Onion Johnnies were once a familiar sight along the highways and byways of Dorset. They were French farm labourers and farmers who travelled on bicycles selling the distinctive pink and flavoursome Breton onion. These were sold door to door.
The history of the Onion Johnny dates back to 1828. Breton farmer Henri Ollivier, put off by the prospect of a long road journey to Paris, decided to make the much quicker journey across the English Channel to Plymouth to sell his onions. Word spread of his success and others followed. Every July, farm labourers and farmers took their pink onions and sailed to England. For several generations, the county of Dorset experienced a mini invasion of French men usually wearing berets and Breton pullovers riding bikes laden with onions. This became the stereotypical image of a Frenchman in England.
Tragedy struck in 1905 when 70 Onion Johnnies were drowned when the London & South Western Railway’s steamer SS Hilda sank off the French coast. A century later, divers placed a string of onions on the wreck in their memory.
A Frenchman from Normandy remembers the Onion Johnnies meeting up in the same public house.
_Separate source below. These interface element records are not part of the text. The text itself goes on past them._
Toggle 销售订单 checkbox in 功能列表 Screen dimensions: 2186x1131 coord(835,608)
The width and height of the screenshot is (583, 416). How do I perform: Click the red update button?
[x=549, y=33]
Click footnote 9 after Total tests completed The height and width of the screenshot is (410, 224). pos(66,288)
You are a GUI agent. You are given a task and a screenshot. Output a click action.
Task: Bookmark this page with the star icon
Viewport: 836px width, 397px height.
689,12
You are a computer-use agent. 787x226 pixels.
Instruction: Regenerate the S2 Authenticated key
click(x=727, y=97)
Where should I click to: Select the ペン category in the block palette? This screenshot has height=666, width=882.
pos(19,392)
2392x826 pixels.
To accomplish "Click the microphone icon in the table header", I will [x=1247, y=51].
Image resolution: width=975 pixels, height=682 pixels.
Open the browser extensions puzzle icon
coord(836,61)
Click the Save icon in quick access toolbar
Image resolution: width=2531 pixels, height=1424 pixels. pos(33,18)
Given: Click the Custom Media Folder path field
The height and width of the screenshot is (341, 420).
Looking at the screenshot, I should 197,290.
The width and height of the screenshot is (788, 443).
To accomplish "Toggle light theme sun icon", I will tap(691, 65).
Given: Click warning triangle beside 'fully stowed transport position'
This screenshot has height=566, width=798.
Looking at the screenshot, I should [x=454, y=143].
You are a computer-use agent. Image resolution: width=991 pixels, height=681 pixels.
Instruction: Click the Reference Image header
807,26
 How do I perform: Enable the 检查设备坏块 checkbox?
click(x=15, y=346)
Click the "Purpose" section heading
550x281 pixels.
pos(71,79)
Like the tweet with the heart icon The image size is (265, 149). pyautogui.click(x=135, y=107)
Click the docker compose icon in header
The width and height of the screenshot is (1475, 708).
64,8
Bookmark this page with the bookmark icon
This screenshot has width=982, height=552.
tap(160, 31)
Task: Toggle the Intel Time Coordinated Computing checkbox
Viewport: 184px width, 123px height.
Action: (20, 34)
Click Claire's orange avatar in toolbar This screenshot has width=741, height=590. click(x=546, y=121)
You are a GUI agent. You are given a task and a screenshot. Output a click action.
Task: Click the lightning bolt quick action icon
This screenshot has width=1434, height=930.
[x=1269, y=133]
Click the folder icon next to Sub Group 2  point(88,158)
There were so many there that it became known as Little France.
They would not talk to him because of the traditional rivalry between Brittany and Normandy.
Being an Onion Johnny was not an easy life with low pay and having to spend several months away from home. This trade was at its peak in the 1920s but today only a handful of Onion Johnnies remain in business. Each year in the port town of Roscoff, there is the Annual Onion Festival with dances and onion related celebrations galore.
Folk from Roscoff in Brittany certainly know their onions!